Evet, Mescid-i Aksa’ya yaklaşmak isteyen Peygamberi, kimliğini bir kenara bıraktıktan sonra yüce Rabbimiz Onu yüceltmiştir. O’nun gibi biz ümmetinin de kendi özel ve tüzel kimlik ve vasıflardan uzak durduktan sonra ancak Aksa’yı özgürleştirme izzet ve şerefine yükselebiliriz. Çünkü O Resul her yönü ile bize üsve-i hasenedir. O Kuds-i şerif ve Mescid-i Aksa’ya hangi hal ile gitmiş(götürülmüş) ise biz de o kimlik ve vasıfla gitmeliyiz. Mübarek olan mescittir. Şahısların onun mübarek oluşu önünde hüsnü edeple yaklaşmaları lazım. Bunun en büyük ilacı Kalbi hastalıklardan hali olunmasıdır. Mescid-i Aksa ve Kuds-i şerif kendinden üstün bir kimlik kabul etmez. Kim buna riayet etmişse Peygamberimiz gibi yüce Allah onu aziz edip yüceltmiştir. Bugün etrafında mücadele veren azizlerin tüm Müslümanların gözünde şerefli ve izzetli bir topluluk olarak kabul görmeleri de bundandır.

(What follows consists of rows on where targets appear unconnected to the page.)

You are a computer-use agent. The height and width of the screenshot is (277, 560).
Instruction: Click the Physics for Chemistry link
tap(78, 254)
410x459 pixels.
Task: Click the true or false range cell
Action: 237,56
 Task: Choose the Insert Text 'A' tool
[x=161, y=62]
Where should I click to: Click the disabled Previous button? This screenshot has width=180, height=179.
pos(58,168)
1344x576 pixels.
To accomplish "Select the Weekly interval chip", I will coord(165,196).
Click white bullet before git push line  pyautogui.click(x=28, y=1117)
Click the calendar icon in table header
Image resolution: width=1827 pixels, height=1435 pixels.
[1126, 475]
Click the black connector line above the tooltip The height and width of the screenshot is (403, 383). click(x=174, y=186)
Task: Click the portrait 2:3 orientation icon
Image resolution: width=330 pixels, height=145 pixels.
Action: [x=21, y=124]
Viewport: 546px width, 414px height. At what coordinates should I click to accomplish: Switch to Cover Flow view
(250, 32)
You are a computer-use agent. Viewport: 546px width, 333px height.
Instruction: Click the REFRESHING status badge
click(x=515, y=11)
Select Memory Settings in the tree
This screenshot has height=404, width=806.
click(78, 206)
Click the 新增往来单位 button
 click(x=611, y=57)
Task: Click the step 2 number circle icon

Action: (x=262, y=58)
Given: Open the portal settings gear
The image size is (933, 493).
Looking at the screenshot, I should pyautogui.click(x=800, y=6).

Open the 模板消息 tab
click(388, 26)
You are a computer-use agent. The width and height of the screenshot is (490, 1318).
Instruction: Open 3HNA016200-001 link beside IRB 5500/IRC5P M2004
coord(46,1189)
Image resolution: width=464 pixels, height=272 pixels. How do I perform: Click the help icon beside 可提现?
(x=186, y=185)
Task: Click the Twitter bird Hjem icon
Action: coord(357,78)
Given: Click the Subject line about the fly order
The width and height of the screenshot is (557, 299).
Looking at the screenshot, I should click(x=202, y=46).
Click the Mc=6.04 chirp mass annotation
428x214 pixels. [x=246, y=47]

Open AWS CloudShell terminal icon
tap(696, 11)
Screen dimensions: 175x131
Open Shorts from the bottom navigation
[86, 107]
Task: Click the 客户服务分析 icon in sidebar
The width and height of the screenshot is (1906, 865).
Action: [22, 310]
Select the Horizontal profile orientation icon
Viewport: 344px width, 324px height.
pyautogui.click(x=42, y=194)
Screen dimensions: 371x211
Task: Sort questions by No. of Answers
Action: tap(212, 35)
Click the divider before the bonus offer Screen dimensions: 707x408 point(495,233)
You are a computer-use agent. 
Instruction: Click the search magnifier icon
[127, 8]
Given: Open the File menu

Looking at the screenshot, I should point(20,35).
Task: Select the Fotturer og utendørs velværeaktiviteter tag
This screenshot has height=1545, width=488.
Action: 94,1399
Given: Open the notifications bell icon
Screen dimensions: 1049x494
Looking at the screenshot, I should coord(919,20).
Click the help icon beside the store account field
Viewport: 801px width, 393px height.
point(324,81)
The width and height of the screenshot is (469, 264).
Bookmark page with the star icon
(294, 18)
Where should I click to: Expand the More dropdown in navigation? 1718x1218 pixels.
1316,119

Kim bu konuda yanlışta ısrar etmişse Allah onu zelil etmiştir. Bugün Ümmetin içine düştüğü zillet de bundandır. Allah’u A’lem! Bu bağlamda tasavvur ve tahayyülümüzü yeniden gözden geçirmemiz gerekir. Bunu kâmil manada anlayabilmemiz için, Kur’an-ı Kerim’de Mescid-i Aksa'nın kutsiyeti karşısında Peygamber kimliğinin dışarıda bırakılması etrafında bu ayeti kerime üzerinden yeniden ve yerinde bir okuma yapmamız şarttır. Bu ayeti kerime üzerinde bu bağlamda çokça çalışmamız gerekir. Bu konuda akademik makaleler şeklinde çok yönlü olarak yazılar yazılmalı. Bize bakan yönü ile en önemli olan kısım, yüce Rabbimizin burada bize sunduğu hikmeti kendi günlük hayatımız açısından Kuds-i şerife bakışımızı bu ayet ile içselleştirme becerisini ortaya koyabilmemizdir. Bu bağlamda Müslümanlar arasında (bu konuda) bir şuur ve bilinci yakalayıp yaygınlaştırmamız gerekir. Mescid-i Aksa temizdir. Onu fethetmek isteyenlerin de tertemiz kalpli olmaları şarttır. İşte bunun içindir ki önce peygamberin kimliğinde tevazu tenzili yapılmış, daha sonra terfii makamına ulaşabilmiştir. Bizden de, Yüce Rabbimizin katında bir kıymet ve şeref sahibi olmak isteyen herkesin burada Peygamberimizin izinden gitmesi lazım. Mescid-i Aksa ve Kuds-i şerife varmak istiyor isek, mutlaka suni hüviyetlerimizden önce zihnen, daha sonra da hayatımızın pratiğinde taassupkarlıklardan uzak durmamız ile ancak mümkün olabilir.